PASSAGE FOR REVIEW:
Esther Carlson (21 August 1920 – 14 March 1991) was an American author. She published one novel, Moon Over the Back Fence (1947).
==Life==
Esther Carlson was born in Marshalltown, Iowa, the daughter of Albert Carl Carlson and Ellen Mower Carlson. She graduated from Marshalltown High School in 1938, where she was elected wittiest student, and Grinnell College in 1942. She moved to New York City in 1943, where she held a number of jobs including freelance journalism and advertising. In New York, she befriended author Richard Wright and introduced him to James Baldwin. Wright was one of the sponsors for her fellowship to the 1946 Bread Loaf Writers' Conference.

She published her short story "The Radiant Wood" in the Atlantic Monthly in September 1946. Wright praised the story in his journal when he heard the story the previous year: "I had goose pimples on me". Carlson wrote to Wright after its publication "I reflected today how you were the first one in my whole life who told me sincerely that I could write".

Her 1947 novel Moon Over the Back Fence was about a little girl, Ellen, who befriends an imaginary Uncle George. Other short stories include a humorous series about Dr. Aesop Abercrombie in The Magazine of Fantasy and Science Fiction (1953-1954) and "Room With a View" in Fantastic (1953).

Carlson worked as an elementary school teacher in New Jersey and Maryland. She was instrumental in the preservation of Navesink Twin Lights and founded the Underwater Naturalist, the journal of the American Littoral Society.

Esther Carlson died on 14 March 1991 in Saint Michaels, Maryland.

EXERCISES TO COMPLETE:
[1] From the passage about Esther Carlson, reproduce word for word the part that opens with the words containing "Her 1947 novel" and closes with "in Fantastic (1953).".
[2] According to the passage about Esther Carlson, what journal did she found?
[3] Translate this sentence from the passage about Esther Carlson into Spanish: "She moved to New York City in 1943, where she held a number of jobs including freelance journalism and advertising."

RECORD SET:
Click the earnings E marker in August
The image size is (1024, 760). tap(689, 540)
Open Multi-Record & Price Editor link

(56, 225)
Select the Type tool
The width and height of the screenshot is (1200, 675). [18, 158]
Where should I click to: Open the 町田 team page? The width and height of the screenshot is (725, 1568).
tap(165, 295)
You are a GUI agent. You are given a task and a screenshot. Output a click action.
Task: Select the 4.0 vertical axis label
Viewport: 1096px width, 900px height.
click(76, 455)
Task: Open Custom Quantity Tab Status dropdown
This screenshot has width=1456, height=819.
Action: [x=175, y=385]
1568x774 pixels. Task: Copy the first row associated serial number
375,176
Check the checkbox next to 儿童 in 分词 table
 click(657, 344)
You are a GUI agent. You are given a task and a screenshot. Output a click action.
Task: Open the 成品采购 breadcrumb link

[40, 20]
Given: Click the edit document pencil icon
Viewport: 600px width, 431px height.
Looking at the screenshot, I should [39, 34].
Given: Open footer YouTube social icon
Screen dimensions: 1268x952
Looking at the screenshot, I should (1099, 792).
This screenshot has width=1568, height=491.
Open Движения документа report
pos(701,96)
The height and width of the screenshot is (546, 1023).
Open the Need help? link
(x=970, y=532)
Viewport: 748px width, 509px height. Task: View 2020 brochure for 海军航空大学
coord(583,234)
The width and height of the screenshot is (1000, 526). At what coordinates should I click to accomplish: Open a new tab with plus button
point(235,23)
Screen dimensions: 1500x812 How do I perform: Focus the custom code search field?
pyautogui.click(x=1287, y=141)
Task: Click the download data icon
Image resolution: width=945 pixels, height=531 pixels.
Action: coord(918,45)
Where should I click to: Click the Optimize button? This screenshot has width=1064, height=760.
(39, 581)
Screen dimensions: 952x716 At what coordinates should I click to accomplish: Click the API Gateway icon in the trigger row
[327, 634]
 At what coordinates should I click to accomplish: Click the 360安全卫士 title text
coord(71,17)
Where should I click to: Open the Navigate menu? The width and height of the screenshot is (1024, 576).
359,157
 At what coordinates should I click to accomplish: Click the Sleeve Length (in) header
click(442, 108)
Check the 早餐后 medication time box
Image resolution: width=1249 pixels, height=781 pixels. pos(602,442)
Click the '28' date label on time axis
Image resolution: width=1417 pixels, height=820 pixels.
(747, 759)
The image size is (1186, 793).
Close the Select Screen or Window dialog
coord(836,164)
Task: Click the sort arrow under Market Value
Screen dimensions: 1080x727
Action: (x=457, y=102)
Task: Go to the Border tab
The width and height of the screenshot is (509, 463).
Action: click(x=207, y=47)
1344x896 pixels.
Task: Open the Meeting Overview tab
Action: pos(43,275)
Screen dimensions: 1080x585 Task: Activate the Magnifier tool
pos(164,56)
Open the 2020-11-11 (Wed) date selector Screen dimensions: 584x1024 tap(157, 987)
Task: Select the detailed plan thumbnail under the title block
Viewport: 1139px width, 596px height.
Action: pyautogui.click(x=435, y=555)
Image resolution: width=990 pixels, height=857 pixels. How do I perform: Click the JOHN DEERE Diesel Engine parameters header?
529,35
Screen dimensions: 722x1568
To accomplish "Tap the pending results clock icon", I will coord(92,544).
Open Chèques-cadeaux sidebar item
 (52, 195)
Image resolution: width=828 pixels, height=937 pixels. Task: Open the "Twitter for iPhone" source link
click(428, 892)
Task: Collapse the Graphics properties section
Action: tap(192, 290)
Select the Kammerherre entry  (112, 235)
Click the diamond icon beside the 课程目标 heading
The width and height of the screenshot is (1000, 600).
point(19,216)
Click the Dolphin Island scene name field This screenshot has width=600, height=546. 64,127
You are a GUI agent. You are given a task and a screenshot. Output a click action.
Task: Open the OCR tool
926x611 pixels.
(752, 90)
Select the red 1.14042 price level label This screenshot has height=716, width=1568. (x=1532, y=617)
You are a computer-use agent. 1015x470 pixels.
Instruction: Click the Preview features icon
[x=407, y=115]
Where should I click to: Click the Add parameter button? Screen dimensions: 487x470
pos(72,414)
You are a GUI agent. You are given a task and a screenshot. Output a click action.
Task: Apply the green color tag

RESPONSES IN ORDER:
[1]
Her 1947 novel Moon Over the Back Fence was about a little girl, Ellen, who befriends an imaginary Uncle George. Other short stories include a humorous series about Dr. Aesop Abercrombie in The Magazine of Fantasy and Science Fiction (1953-1954) and "Room With a View" in Fantastic (1953).

[2] She founded the Underwater Naturalist, the journal of the American Littoral Society.

[3] Se mudó a la ciudad de Nueva York en 1943, donde tuvo varios empleos, entre ellos el periodismo independiente y la publicidad.